• [WHAT THIS TASK INVOLVES]: Reproduce the rows below verbatim, from their first line through the line with "point(258,439)", including both ends.

---- SUPPLIED DATA

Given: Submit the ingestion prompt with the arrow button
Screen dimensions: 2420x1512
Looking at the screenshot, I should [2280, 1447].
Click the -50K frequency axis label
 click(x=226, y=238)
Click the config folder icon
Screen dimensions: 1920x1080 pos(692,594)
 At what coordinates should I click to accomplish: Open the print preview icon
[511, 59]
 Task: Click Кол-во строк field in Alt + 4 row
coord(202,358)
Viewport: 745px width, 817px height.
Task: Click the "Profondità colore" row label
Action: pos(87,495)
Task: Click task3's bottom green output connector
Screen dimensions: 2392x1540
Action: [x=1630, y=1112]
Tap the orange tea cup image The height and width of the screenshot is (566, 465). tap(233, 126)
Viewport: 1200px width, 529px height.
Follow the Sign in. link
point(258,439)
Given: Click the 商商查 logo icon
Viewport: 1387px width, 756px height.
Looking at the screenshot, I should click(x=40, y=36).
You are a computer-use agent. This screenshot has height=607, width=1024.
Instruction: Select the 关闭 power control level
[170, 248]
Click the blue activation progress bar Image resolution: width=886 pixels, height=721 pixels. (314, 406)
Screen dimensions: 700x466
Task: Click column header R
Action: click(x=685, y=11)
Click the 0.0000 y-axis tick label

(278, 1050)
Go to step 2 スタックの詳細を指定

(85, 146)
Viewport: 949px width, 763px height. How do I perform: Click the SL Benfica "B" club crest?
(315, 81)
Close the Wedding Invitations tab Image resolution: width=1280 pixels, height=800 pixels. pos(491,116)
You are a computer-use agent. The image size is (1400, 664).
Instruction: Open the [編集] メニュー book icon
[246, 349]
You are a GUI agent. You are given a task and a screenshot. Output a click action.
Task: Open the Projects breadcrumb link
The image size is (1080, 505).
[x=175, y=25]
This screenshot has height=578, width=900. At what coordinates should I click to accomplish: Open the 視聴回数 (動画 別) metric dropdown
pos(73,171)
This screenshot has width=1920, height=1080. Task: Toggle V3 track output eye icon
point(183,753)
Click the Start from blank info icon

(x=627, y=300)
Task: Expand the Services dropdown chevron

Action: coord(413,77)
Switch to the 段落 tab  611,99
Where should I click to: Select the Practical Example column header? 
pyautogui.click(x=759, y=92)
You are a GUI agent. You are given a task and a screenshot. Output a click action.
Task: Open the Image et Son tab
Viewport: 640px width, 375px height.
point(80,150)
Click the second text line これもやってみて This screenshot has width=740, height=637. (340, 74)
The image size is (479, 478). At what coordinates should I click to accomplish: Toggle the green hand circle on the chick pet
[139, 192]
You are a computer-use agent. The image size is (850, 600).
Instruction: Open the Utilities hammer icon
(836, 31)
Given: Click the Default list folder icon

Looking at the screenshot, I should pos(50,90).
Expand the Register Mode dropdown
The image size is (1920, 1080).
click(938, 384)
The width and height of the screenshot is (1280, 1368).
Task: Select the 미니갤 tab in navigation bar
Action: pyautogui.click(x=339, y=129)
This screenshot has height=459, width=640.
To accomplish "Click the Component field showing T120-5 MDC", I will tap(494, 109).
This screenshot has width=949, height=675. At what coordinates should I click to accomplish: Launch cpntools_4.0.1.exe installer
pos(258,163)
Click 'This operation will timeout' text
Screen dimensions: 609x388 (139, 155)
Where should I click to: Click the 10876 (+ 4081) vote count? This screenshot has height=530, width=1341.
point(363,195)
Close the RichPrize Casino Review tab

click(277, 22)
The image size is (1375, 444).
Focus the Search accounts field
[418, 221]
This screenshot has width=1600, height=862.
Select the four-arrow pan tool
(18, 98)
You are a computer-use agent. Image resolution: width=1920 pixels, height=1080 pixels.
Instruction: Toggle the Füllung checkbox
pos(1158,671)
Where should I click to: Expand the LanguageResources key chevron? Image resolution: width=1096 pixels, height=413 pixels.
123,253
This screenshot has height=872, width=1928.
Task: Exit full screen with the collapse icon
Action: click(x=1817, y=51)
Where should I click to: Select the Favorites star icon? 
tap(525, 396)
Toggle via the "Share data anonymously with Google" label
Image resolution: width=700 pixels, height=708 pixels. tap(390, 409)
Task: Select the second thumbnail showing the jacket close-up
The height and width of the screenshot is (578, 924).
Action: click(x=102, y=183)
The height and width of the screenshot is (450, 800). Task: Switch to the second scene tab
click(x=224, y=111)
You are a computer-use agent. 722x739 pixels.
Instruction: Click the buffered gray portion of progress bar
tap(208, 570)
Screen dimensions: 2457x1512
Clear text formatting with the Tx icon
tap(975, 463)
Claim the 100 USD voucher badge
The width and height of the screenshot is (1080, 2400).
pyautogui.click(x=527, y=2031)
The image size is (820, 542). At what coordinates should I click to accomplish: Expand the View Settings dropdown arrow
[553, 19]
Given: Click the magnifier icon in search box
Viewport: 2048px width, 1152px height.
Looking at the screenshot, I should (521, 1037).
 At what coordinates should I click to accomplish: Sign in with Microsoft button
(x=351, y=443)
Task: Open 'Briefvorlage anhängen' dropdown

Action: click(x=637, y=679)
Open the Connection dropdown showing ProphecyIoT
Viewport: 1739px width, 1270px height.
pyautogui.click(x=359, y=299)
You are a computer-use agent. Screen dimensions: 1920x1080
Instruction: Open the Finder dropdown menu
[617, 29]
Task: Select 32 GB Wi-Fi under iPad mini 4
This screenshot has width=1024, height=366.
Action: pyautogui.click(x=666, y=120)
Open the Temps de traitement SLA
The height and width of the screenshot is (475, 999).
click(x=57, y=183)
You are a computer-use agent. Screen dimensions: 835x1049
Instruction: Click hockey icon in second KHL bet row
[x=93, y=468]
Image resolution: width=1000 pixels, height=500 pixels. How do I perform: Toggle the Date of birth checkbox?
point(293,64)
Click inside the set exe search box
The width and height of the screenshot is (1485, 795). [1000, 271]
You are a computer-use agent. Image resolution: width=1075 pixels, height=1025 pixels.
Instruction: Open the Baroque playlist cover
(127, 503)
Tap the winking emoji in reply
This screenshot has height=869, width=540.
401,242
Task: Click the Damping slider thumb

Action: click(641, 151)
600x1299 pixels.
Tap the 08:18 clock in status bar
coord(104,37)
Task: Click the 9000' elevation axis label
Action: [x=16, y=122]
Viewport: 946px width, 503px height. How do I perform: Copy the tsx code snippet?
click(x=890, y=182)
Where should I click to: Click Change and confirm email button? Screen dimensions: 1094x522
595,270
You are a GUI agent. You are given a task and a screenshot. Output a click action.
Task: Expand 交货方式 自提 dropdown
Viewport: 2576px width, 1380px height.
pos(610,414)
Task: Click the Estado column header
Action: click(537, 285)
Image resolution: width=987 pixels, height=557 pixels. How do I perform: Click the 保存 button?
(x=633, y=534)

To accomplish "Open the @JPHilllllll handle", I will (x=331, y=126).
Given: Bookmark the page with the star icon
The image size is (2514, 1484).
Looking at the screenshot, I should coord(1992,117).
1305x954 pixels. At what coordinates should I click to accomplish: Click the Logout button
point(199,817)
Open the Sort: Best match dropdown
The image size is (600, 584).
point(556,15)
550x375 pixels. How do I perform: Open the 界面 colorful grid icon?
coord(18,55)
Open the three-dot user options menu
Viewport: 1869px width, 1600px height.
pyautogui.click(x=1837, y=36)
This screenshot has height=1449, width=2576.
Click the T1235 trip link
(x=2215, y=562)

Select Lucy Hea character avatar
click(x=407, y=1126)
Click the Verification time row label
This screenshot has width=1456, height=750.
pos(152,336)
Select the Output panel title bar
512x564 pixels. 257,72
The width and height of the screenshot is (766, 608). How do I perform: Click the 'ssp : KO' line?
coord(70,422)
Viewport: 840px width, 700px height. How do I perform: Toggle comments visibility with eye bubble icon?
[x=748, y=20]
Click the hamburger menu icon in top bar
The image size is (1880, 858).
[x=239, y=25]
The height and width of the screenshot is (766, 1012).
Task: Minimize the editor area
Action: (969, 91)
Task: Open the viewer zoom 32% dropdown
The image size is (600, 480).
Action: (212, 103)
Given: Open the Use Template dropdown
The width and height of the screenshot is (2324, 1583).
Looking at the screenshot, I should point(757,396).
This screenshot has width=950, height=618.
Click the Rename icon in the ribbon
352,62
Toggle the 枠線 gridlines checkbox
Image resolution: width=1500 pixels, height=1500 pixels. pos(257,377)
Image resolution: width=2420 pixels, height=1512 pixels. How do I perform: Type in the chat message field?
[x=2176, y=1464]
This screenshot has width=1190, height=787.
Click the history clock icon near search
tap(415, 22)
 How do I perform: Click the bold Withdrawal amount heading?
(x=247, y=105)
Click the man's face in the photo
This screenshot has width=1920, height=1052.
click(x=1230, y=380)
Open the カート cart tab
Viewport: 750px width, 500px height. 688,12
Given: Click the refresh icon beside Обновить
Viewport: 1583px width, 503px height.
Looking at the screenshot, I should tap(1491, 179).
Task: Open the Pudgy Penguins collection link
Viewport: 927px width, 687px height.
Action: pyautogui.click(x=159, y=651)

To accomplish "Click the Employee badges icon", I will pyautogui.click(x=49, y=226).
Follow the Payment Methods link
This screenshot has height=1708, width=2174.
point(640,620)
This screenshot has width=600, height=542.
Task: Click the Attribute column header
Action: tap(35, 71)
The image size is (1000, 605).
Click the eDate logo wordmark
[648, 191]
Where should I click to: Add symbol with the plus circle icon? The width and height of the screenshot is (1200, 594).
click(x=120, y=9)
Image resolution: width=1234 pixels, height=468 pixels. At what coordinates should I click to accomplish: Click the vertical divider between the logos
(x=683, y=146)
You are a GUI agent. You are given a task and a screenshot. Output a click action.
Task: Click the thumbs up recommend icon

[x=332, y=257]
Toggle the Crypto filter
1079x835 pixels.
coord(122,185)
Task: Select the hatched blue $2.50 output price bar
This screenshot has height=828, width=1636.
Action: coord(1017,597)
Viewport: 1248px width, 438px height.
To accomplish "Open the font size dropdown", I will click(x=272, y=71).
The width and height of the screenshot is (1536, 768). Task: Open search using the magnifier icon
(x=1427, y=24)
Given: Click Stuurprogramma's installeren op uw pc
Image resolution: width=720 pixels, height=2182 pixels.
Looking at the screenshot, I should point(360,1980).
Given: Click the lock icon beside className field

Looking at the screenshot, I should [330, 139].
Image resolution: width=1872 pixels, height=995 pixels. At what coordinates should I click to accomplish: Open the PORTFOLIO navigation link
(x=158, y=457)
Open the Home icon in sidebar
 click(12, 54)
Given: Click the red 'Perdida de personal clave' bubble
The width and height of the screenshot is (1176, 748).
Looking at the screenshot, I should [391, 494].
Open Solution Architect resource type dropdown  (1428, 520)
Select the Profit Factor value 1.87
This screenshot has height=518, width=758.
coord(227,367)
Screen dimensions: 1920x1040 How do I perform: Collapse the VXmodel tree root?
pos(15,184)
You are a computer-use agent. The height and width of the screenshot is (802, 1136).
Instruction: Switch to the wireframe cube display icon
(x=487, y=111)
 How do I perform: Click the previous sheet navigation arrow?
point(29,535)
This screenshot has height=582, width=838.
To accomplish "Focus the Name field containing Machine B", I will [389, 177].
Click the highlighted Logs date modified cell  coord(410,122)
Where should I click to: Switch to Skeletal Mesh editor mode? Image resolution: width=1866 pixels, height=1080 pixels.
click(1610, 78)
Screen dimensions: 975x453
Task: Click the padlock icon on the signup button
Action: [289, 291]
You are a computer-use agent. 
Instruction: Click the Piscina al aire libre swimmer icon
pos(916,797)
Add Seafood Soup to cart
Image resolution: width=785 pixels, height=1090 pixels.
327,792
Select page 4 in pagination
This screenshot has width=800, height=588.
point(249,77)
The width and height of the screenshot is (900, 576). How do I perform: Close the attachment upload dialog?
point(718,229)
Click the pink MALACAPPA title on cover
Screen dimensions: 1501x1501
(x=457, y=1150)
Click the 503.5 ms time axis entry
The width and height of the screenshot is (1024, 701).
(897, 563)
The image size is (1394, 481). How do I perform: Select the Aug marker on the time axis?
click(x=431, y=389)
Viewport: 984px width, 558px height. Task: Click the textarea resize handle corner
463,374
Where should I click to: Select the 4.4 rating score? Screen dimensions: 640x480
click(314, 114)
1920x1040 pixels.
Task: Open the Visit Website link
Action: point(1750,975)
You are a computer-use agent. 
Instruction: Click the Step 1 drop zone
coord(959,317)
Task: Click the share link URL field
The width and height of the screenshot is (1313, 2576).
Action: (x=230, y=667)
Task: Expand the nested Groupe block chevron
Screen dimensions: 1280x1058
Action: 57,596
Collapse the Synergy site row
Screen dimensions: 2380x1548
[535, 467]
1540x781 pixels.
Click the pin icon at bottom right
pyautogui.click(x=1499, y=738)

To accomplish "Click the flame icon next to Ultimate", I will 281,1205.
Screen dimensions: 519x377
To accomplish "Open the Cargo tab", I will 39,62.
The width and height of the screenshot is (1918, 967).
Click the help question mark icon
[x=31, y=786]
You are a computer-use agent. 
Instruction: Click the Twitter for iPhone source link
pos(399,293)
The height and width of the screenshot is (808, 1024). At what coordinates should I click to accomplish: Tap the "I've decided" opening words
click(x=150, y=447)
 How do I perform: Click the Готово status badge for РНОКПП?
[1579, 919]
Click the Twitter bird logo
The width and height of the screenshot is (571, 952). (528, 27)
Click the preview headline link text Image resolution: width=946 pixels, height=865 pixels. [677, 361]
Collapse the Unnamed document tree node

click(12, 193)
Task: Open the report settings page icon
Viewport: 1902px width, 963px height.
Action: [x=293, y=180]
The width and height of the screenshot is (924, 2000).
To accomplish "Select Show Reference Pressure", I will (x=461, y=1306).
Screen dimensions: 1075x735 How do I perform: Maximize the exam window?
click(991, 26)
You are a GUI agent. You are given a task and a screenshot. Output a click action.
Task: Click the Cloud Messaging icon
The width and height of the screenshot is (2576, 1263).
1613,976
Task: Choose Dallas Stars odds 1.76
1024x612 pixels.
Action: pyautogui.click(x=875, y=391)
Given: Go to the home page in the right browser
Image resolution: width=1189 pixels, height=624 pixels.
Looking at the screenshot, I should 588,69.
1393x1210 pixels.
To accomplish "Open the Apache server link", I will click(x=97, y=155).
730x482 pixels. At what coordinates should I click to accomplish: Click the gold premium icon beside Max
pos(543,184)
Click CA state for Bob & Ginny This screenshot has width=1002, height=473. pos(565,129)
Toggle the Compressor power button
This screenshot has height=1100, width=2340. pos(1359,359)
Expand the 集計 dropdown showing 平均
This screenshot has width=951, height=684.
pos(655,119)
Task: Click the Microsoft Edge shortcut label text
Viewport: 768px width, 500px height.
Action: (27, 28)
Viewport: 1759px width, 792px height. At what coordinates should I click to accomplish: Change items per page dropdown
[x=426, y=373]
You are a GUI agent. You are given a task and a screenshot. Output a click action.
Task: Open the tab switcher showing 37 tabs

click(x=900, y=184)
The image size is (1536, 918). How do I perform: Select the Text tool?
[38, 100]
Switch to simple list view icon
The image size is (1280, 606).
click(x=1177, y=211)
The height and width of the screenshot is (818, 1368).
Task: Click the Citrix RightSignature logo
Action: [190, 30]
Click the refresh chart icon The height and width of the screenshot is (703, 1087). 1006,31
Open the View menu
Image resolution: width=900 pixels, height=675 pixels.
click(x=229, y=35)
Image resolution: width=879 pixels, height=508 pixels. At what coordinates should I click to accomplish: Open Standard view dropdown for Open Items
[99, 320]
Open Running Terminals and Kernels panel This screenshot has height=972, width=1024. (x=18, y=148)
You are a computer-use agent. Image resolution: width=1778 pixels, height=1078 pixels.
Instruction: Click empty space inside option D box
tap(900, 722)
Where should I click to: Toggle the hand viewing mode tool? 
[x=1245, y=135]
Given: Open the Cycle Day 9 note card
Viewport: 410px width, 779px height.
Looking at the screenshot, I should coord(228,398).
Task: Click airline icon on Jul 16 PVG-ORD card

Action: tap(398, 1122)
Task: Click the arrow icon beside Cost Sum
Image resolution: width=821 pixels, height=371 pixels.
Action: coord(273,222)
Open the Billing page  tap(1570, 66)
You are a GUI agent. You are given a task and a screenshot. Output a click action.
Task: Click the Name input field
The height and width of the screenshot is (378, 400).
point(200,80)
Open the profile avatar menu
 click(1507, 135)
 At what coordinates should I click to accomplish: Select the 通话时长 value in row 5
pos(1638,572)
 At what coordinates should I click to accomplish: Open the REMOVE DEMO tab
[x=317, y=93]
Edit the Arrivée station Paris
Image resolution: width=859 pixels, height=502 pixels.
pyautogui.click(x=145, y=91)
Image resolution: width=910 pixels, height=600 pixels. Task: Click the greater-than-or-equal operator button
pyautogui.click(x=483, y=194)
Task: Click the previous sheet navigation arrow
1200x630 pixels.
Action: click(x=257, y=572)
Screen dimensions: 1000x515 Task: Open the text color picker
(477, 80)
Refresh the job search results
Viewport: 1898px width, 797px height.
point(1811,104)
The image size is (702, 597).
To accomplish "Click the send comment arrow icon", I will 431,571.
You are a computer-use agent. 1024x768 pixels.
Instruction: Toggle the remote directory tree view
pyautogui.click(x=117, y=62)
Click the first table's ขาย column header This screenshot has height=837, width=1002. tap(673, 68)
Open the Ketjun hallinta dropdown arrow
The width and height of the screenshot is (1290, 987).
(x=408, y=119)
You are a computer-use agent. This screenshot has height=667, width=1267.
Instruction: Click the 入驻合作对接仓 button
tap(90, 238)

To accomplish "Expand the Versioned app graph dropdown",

--------

• [SOLUTION TO THE EXERCISE]:
Given: Submit the ingestion prompt with the arrow button
Screen dimensions: 2420x1512
Looking at the screenshot, I should [2280, 1447].
Click the -50K frequency axis label
 click(x=226, y=238)
Click the config folder icon
Screen dimensions: 1920x1080 pos(692,594)
 At what coordinates should I click to accomplish: Open the print preview icon
[511, 59]
 Task: Click Кол-во строк field in Alt + 4 row
coord(202,358)
Viewport: 745px width, 817px height.
Task: Click the "Profondità colore" row label
Action: pos(87,495)
Task: Click task3's bottom green output connector
Screen dimensions: 2392x1540
Action: [x=1630, y=1112]
Tap the orange tea cup image The height and width of the screenshot is (566, 465). tap(233, 126)
Viewport: 1200px width, 529px height.
Follow the Sign in. link
point(258,439)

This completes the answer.